W3C home > Mailing lists > Public > public-script-coord@w3.org > January to March 2013

Re: E4H and constructing DOMs

From: Jonas Sicking <jonas@sicking.cc>
Date: Thu, 7 Mar 2013 19:57:46 -0800
Message-ID: <CA+c2ei_pMWziiwdtXSTS2vJRNfqDbTxh-51EZxvkbfQErL-=nA@mail.gmail.com>
To: mikesamuel@gmail.com
Cc: "public-script-coord@w3.org" <public-script-coord@w3.org>
On Thu, Mar 7, 2013 at 5:55 PM, Mike Samuel <mikesamuel@gmail.com> wrote:
> 2013/3/7 Adam Barth <w3c@adambarth.com>:
>> On Thu, Mar 7, 2013 at 5:18 PM, Adam Barth <w3c@adambarth.com> wrote:
>>> I don't think I fully understood your message because it was quite
>>> long and contained many complex external references.  What I've
>>> understood you to say is that you've managed to work around the
>>> limitations of the current string-based template design by building a
>>> complex mechanism for automatically escaping untrusted data.

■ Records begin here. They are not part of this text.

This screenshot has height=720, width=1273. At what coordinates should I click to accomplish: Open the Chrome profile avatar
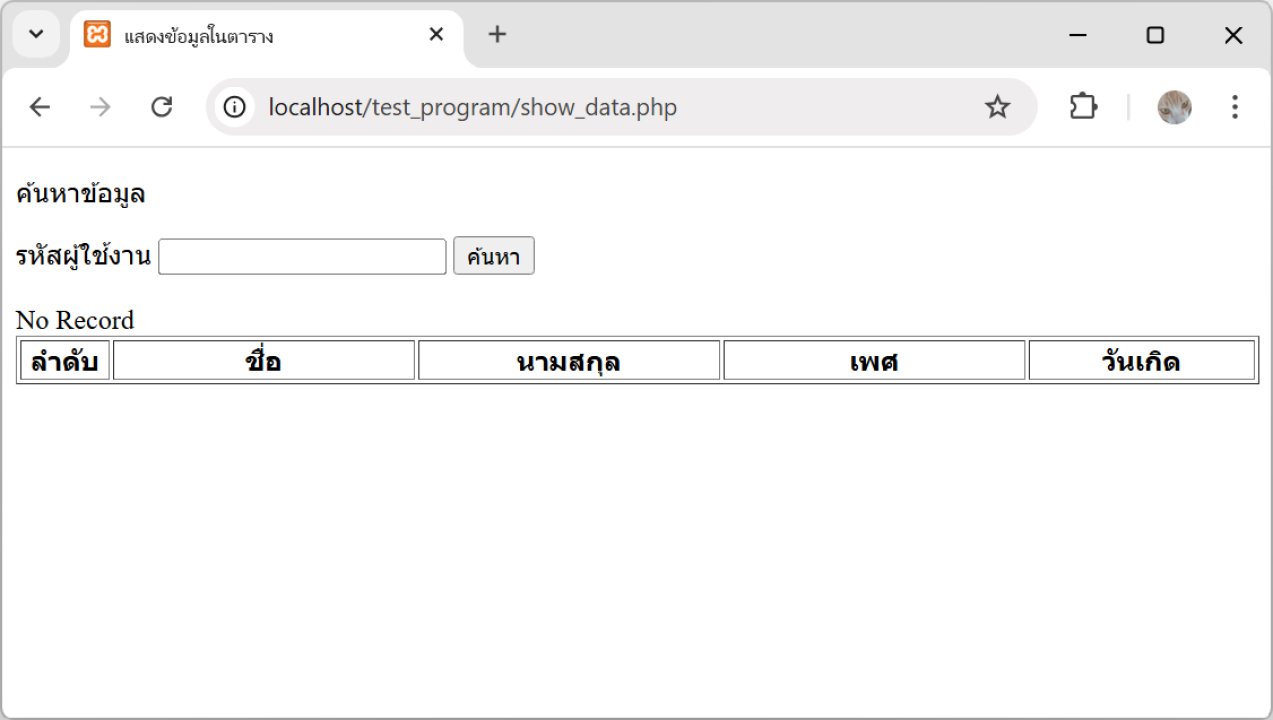click(x=1174, y=107)
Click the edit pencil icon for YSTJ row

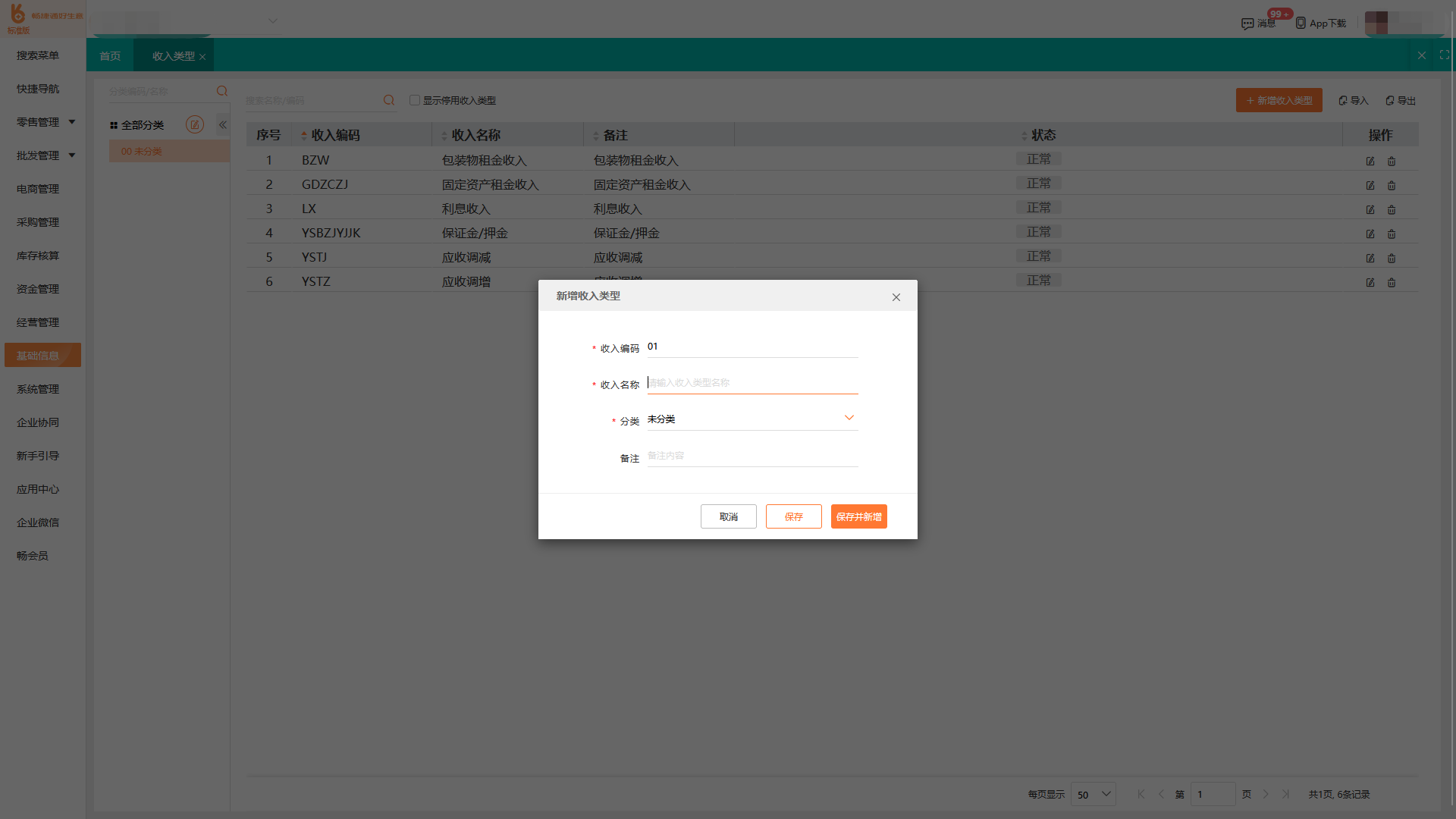1370,257
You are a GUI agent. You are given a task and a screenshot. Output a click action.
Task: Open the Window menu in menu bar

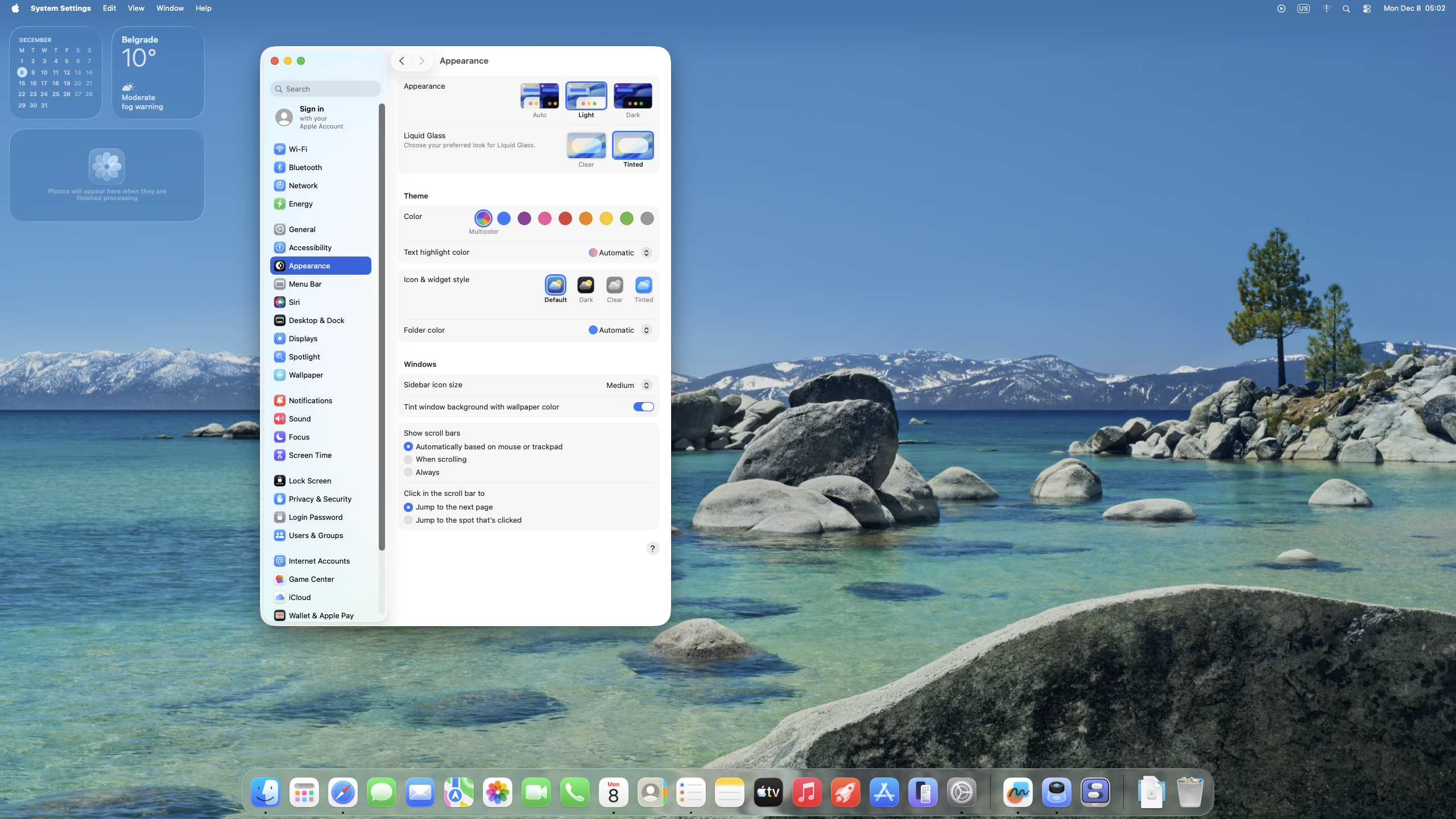[169, 8]
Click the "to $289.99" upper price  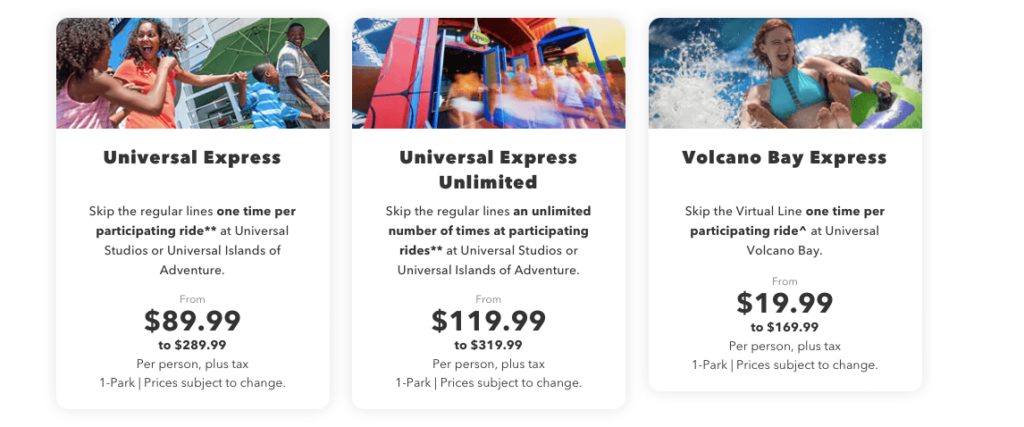coord(192,345)
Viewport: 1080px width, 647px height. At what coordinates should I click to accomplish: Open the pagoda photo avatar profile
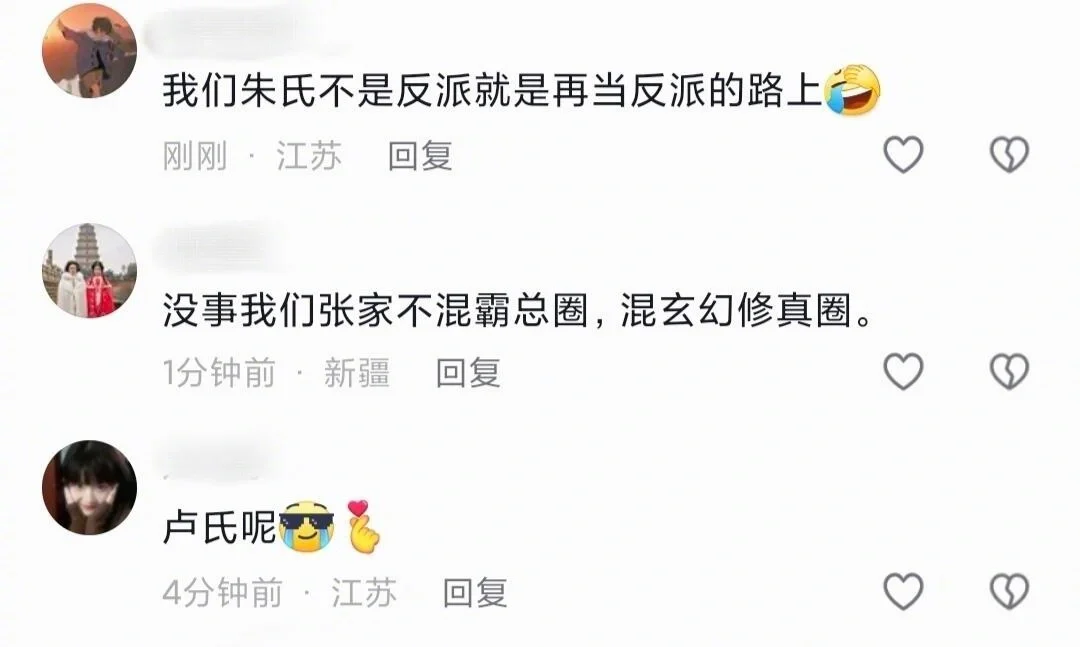pyautogui.click(x=90, y=271)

>> As an example, in browsing the source code of the autoescaping code
>> you referenced, I found the following line:
>> var HTML_TAG_REGEX_ = /<(?:!|\/?[a-z])(?:[^>'"]|"[^"]*"|'[^']*')*>/gi;
>> As famously written on Stack Overflow [1], "Regex is not a tool that
>> can be used to correctly parse HTML."
> That doesn't apply since this is not parsing, it is lexing, and
> regular expressions can be used to lex HTML.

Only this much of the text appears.